• _ACTIVITY_: Filter the entries down to the lines holding "user", then copy those lines.

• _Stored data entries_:
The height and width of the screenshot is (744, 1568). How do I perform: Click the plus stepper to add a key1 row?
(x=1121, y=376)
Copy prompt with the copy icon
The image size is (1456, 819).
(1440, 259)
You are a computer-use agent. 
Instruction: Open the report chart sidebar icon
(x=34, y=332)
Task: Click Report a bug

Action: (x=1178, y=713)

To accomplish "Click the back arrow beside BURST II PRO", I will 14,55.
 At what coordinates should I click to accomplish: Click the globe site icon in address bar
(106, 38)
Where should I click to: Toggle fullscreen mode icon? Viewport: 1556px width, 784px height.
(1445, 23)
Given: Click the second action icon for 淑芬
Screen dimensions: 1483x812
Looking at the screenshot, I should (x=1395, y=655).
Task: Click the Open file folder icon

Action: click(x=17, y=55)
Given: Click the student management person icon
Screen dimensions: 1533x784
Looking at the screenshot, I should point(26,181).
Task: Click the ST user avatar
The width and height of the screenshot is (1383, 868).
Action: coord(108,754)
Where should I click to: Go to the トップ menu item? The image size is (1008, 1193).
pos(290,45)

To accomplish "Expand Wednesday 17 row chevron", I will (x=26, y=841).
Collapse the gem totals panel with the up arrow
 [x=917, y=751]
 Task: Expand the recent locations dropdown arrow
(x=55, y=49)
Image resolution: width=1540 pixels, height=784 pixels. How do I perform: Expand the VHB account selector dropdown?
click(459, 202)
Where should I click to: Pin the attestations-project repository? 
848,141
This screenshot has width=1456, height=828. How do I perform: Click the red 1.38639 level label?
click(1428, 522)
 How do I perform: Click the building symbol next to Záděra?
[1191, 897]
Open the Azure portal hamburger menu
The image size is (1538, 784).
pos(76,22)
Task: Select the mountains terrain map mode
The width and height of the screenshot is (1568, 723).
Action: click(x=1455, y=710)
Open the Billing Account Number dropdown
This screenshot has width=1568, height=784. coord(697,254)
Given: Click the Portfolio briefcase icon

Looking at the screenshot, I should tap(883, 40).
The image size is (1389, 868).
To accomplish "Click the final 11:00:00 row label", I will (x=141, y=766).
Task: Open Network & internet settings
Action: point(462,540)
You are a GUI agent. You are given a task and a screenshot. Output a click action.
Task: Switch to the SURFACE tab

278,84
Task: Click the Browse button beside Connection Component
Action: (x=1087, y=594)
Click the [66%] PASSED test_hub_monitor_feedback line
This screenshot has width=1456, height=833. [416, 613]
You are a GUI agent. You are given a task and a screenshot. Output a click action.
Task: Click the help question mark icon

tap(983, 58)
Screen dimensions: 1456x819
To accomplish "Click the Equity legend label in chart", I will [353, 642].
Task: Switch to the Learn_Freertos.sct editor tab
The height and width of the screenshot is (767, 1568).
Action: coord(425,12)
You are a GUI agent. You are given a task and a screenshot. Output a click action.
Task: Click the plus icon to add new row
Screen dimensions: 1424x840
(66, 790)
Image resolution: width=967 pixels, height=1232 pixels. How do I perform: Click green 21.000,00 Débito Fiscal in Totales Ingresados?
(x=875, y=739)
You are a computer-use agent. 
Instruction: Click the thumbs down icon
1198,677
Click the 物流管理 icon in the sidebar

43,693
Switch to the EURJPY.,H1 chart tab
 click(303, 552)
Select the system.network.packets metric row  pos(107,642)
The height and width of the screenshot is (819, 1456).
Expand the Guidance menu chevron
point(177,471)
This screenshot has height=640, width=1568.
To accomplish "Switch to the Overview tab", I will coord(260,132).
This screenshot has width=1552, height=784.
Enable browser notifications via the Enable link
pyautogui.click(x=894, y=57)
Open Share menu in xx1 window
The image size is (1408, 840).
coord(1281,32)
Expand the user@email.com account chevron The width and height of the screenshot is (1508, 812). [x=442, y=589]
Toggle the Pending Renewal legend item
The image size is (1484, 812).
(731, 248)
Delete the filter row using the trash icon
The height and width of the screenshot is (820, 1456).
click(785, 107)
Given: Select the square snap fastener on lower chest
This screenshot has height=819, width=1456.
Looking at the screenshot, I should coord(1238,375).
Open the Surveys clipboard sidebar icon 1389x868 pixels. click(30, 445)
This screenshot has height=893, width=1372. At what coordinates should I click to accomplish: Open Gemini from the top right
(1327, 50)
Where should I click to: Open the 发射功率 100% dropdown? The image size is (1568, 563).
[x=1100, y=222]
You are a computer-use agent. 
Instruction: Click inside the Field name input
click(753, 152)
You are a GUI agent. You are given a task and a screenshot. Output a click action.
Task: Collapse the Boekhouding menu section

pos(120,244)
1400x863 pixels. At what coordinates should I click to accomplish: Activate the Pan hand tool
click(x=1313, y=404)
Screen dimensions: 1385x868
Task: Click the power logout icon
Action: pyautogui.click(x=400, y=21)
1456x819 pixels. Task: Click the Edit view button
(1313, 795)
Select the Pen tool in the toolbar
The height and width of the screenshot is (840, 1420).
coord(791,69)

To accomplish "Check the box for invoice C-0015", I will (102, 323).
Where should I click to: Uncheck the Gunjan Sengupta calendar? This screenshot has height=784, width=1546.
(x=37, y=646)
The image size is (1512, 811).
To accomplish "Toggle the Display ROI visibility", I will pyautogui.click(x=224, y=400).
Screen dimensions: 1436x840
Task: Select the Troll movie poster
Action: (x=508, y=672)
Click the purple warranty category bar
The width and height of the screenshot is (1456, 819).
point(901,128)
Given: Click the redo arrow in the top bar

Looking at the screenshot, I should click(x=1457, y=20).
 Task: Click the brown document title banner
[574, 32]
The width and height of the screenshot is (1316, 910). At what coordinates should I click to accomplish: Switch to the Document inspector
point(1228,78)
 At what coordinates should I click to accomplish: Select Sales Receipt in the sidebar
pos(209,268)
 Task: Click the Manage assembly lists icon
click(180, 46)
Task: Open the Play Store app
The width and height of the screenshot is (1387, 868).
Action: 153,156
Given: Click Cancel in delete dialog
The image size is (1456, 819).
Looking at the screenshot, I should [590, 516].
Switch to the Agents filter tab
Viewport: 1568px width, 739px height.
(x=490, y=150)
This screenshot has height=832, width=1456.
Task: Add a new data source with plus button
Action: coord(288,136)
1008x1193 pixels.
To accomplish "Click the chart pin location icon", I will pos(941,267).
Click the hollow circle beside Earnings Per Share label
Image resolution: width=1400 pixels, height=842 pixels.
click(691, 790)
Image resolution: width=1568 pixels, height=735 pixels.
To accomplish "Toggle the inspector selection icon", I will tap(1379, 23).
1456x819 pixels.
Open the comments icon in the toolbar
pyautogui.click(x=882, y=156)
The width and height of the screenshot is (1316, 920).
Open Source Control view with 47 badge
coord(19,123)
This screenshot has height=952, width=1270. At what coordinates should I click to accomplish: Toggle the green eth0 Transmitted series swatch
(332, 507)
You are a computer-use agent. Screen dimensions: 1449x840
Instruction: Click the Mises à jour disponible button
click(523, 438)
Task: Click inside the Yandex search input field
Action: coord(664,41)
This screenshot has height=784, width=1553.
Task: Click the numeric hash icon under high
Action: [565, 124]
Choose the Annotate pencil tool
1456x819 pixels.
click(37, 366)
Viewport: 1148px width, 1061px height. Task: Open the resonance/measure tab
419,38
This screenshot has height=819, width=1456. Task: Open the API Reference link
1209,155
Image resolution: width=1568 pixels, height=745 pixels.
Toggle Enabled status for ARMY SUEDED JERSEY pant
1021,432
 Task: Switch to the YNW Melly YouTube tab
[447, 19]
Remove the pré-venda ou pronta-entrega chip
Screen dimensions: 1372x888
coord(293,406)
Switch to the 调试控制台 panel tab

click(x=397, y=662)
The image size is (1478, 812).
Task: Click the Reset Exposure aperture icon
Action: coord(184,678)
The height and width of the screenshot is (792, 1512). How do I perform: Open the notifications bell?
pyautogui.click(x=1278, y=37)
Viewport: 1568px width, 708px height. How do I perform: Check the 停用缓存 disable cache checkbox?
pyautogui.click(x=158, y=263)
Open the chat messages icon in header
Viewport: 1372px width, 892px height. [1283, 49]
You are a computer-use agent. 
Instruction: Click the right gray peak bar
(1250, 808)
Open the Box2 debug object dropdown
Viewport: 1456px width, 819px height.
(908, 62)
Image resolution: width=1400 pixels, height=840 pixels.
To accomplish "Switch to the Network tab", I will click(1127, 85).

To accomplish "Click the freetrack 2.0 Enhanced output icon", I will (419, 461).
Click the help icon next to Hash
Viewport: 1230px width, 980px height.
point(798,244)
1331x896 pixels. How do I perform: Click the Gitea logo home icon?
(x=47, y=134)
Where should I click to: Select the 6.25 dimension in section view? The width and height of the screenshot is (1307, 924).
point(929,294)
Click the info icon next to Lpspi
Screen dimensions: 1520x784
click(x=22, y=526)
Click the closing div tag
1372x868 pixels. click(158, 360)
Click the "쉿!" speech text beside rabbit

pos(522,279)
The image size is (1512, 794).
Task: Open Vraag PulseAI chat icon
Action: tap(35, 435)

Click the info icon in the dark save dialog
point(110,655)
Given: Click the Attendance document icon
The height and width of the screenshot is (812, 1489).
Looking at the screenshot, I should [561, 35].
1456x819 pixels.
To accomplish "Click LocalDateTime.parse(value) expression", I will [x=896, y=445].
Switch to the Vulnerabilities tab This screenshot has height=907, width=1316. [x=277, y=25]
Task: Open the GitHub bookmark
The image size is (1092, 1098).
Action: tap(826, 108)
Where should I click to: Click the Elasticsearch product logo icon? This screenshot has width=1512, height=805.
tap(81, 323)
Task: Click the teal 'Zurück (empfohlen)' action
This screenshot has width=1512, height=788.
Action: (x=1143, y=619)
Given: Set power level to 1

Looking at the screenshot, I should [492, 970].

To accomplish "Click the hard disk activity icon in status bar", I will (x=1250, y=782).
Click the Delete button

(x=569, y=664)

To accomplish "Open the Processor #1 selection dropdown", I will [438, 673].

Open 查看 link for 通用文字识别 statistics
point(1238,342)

• _WRITTEN SOLUTION_:
Task: Click the ST user avatar
Expand the user@email.com account chevron The width and height of the screenshot is (1508, 812). [x=442, y=589]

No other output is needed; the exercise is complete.